• [What is needed]: Pick out the lines below that contain the string "replies" and copy them all.

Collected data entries
■ ■ ■ ■ ■ ■ ■

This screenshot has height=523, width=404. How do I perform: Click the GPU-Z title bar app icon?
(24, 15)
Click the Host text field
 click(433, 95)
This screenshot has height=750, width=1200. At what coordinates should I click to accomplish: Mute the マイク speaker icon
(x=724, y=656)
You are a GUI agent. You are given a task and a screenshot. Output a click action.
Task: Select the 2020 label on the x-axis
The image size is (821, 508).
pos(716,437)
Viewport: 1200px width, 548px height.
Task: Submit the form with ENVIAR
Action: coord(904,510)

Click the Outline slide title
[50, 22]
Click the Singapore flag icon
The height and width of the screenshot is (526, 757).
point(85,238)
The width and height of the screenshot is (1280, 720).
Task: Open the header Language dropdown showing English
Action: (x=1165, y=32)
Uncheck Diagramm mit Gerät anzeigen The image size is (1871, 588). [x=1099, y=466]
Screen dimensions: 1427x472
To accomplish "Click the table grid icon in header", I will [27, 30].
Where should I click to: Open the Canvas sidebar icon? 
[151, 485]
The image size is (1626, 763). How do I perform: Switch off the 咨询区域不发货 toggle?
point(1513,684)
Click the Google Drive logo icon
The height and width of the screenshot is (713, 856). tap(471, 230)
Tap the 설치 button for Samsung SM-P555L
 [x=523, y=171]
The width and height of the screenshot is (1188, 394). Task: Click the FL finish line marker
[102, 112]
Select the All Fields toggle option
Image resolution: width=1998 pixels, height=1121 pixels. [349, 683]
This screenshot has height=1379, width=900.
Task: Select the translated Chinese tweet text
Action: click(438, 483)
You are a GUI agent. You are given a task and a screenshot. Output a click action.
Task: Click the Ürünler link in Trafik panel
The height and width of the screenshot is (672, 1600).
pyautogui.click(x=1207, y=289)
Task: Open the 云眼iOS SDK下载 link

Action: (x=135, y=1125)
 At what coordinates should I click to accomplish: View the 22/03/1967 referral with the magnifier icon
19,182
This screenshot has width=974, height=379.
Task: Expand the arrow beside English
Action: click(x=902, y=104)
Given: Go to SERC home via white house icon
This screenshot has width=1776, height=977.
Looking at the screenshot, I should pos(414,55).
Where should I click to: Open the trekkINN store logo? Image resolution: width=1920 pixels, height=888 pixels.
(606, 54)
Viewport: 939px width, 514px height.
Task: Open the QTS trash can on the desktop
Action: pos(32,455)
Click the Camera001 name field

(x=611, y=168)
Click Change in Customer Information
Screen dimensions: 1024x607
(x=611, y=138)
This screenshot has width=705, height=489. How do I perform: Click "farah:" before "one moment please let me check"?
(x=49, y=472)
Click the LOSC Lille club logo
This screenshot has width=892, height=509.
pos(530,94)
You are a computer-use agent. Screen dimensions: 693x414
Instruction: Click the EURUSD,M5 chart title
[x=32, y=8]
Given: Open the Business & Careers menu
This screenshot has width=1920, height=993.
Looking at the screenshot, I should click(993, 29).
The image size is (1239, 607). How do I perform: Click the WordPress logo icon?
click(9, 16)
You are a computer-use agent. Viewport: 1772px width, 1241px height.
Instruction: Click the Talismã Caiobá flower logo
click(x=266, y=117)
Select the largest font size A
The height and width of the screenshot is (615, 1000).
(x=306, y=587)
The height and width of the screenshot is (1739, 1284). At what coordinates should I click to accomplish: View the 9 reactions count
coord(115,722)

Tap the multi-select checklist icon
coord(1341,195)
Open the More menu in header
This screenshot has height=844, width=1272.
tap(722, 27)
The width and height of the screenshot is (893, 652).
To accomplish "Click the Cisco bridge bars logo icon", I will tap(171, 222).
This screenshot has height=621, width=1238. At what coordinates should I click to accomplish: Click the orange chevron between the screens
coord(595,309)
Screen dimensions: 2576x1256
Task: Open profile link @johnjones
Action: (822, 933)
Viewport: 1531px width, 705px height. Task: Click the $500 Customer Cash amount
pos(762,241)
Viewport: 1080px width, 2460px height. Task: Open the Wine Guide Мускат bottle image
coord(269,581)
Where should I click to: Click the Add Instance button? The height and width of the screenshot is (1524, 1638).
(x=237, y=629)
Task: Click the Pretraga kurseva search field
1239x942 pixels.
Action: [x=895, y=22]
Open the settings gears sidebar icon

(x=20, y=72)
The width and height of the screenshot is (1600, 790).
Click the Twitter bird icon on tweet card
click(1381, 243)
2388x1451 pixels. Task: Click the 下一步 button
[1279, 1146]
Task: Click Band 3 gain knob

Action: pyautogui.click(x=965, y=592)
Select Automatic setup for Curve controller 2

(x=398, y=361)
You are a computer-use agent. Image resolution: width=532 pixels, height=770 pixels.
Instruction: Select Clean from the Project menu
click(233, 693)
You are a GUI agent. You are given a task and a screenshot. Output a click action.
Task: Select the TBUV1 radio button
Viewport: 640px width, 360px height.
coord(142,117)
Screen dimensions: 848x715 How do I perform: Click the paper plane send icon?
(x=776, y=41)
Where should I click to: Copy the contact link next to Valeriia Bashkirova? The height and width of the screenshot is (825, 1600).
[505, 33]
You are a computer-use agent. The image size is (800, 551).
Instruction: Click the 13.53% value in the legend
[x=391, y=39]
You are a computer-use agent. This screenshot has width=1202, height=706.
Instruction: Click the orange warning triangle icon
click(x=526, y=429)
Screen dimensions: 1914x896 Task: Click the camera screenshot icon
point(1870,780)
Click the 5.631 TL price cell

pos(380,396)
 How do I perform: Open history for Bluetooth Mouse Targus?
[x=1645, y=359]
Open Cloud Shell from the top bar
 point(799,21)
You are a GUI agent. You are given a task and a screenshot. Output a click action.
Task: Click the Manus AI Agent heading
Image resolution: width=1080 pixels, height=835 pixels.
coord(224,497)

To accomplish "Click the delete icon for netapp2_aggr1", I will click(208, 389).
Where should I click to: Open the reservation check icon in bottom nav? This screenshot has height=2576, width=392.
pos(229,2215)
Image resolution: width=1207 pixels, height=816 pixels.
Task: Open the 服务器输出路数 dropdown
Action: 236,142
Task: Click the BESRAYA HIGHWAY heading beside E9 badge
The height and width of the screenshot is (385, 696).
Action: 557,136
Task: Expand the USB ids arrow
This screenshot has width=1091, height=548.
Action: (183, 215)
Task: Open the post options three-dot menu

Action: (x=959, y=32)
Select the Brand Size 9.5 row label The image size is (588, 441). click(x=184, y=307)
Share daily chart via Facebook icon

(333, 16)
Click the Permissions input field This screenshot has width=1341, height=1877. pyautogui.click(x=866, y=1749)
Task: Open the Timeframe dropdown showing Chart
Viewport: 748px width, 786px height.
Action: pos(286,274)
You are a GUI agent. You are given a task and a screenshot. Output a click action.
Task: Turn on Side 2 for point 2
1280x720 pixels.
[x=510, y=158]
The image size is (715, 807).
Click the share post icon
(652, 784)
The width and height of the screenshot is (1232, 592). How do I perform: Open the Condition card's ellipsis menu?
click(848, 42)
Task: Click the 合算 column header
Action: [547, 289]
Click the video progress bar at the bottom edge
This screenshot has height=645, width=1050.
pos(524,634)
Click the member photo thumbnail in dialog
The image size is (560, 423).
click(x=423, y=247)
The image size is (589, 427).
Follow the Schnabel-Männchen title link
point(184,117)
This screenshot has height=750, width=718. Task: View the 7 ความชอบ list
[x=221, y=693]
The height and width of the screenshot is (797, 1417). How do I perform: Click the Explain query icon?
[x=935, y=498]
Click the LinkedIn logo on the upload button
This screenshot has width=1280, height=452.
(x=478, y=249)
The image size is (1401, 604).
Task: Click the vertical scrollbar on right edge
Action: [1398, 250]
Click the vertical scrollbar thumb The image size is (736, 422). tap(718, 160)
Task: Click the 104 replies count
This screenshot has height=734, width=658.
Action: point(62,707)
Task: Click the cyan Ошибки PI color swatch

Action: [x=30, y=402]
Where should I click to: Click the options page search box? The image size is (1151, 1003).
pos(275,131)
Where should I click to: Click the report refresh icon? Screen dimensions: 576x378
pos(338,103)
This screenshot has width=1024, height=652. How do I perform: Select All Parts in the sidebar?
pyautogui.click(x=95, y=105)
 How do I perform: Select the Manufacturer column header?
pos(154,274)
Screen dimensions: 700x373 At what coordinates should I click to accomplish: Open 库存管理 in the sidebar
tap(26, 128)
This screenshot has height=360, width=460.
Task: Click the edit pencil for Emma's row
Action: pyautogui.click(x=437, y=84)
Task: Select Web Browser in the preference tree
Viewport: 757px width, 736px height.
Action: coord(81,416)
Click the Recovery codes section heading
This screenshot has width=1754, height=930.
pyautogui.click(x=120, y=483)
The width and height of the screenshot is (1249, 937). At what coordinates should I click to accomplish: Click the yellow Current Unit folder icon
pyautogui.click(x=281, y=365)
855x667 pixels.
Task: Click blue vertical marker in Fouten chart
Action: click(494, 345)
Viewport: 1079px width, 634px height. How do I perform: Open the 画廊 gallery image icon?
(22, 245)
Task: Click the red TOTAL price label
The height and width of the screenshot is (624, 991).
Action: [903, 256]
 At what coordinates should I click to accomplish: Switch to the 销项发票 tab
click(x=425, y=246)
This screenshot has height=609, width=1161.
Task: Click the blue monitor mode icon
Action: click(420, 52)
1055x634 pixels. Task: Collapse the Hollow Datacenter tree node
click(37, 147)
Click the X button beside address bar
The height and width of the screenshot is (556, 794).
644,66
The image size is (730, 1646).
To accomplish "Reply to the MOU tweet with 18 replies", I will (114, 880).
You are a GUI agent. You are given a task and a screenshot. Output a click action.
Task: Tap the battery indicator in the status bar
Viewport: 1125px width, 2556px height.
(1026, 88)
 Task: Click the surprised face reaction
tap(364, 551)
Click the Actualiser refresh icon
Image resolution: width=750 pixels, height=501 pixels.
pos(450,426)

■ ■ ■ ■ ■ ■ ■

• [Expected answer]:
Task: Click the 104 replies count
To accomplish "Reply to the MOU tweet with 18 replies", I will (114, 880).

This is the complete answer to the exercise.